To find the x-intercept, we set $$y=0$$.

$$0 = \frac{x}{\sqrt{x^{2}-4}}$$

For a fraction to be zero, its numerator must be zero. So, $$x=0$$. Again, $$x=0$$ is not in the domain of the function. Therefore, the graph does not cross the x-axis.

**step3 Check for Symmetry**

Symmetry helps us understand if the graph has a predictable pattern. We can check for symmetry about the y-axis or the origin.
To check for symmetry about the y-axis, we replace $$x$$ with $$-x$$ in the function. If $$f(-x) = f(x)$$, it's symmetric about the y-axis.
To check for symmetry about the origin, we replace $$x$$ with $$-x$$. If $$f(-x) = -f(x)$$, it's symmetric about the origin.

$$f(-x) = \frac{(-x)}{\sqrt{(-x)^{2}-4}}$$

Simplify the expression:

$$f(-x) = \frac{-x}{\sqrt{x^{2}-4}}$$

We can see that $$f(-x) = - \left( \frac{x}{\sqrt{x^{2}-4}} \right) = -f(x)$$.
This indicates that the function has odd symmetry, meaning its graph is symmetric with respect to the origin.

**step4 Identify Asymptotes**

Asymptotes are lines that the graph of the function approaches as x or y values tend towards infinity. There are vertical and horizontal asymptotes.
Vertical asymptotes occur where the denominator of a rational function becomes zero (and the numerator is non-zero).
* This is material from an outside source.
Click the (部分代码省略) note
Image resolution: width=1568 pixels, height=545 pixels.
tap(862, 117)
Horizontal asymptotes describe the behavior of the function as x approaches very large positive or negative numbers.

For vertical asymptotes, we examine the values of $$x$$ that make the denominator $$\sqrt{x^{2}-4}$$ equal to zero. These are $$x=2$$ and $$x=-2$$. Since these values are at the boundaries of the domain and make the denominator zero, the graph will approach these vertical lines.
As $$x$$ approaches $$2$$ from the right side (e.g., $$x=2.1, 2.01, \dots$$), the denominator becomes a very small positive number, and the numerator is positive. Thus, $$y$$ approaches $$+\infty$$.
As $$x$$ approaches $$-2$$ from the left side (e.g., $$x=-2.1, -2.01, \dots$$), the denominator becomes a very small positive number, and the numerator is negative. Thus, $$y$$ approaches $$-\infty$$.
So, $$x=2$$ and $$x=-2$$ are vertical asymptotes.
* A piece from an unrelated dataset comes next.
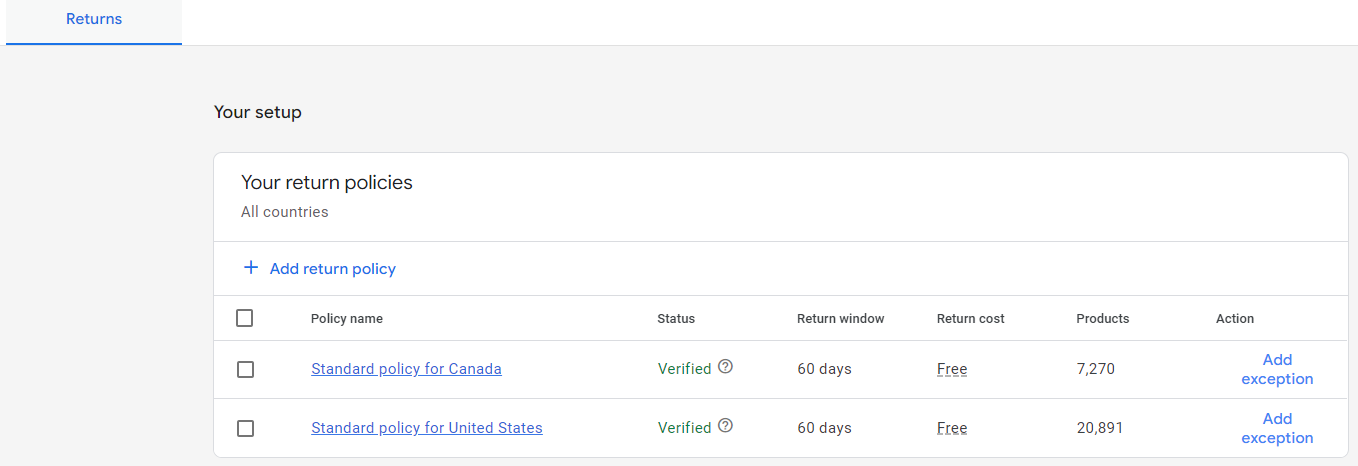Add exception to the United States policy
The height and width of the screenshot is (466, 1358).
click(1277, 428)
For horizontal asymptotes, we consider what happens to $$y$$ as $$x$$ becomes extremely large (positive or negative).
For very large positive values of $$x$$:

$$y = \frac{x}{\sqrt{x^{2}-4}}$$

We can factor $$x^2$$ out of the square root in the denominator:

$$\sqrt{x^{2}-4} = \sqrt{x^2(1 - \frac{4}{x^2})} = \sqrt{x^2} \sqrt{1 - \frac{4}{x^2}}$$

Since $$x$$ is positive, $$\sqrt{x^2} = x$$. So the expression becomes:

$$y = \frac{x}{x\sqrt{1 - \frac{4}{x^2}}} = \frac{1}{\sqrt{1 - \frac{4}{x^2}}}$$

As $$x$$ gets very large, the term $$\frac{4}{x^2}$$ approaches $$0$$. So, $$y$$ approaches $$\frac{1}{\sqrt{1-0}} = 1$$. Therefore, $$y=1$$ is a horizontal asymptote as $$x \to \infty$$.
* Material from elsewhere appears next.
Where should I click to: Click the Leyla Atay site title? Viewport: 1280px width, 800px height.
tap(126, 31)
For very large negative values of $$x$$:

$$y = \frac{x}{\sqrt{x^{2}-4}}$$

In this case, $$\sqrt{x^2} = |x| = -x$$ (because $$x$$ is negative). So the expression becomes:

$$y = \frac{x}{-x\sqrt{1 - \frac{4}{x^2}}} = \frac{-1}{\sqrt{1 - \frac{4}{x^2}}}$$

As $$x$$ gets very large negative, the term $$\frac{4}{x^2}$$ approaches $$0$$. So, $$y$$ approaches $$\frac{-1}{\sqrt{1-0}} = -1$$. Therefore, $$y=-1$$ is a horizontal asymptote as $$x \to -\infty$$.

**step5 Analyze Extrema**

Extrema (local maximum or minimum points) are typically found using calculus methods, specifically by analyzing the first derivative of the function. Such methods are beyond the scope of junior high school mathematics. Therefore, we cannot determine the exact locations of extrema using the techniques appropriate for this level. However, based on the asymptotes, we can infer the general shape of the curve: for $$x > 2$$, the function decreases from $$+\infty$$ towards $$y=1$$, and for $$x < -2$$, it increases from $$-\infty$$ towards $$y=-1$$. This behavior suggests there are no local extrema in the traditional sense within each defined interval, as the function is monotonically decreasing on $$(2, \infty)$$ and monotonically increasing on $$(-\infty, -2)$$.

**step6 Sketch the Graph and Verify**

Based on the analysis, we can sketch the graph. The graph will:
* Exist only for $$x < -2$$ and $$x > 2$$.
* Have no x or y-intercepts.
* Be symmetric about the origin.
* Have vertical asymptotes at $$x=2$$ and $$x=-2$$.
* As $$x \to 2^+$$, $$y \to +\infty$$.
* As $$x \to -2^-$$, $$y \to -\infty$$.
* Have horizontal asymptotes at $$y=1$$ (as $$x \to \infty$$) and $$y=-1$$ (as $$x \to -\infty$$).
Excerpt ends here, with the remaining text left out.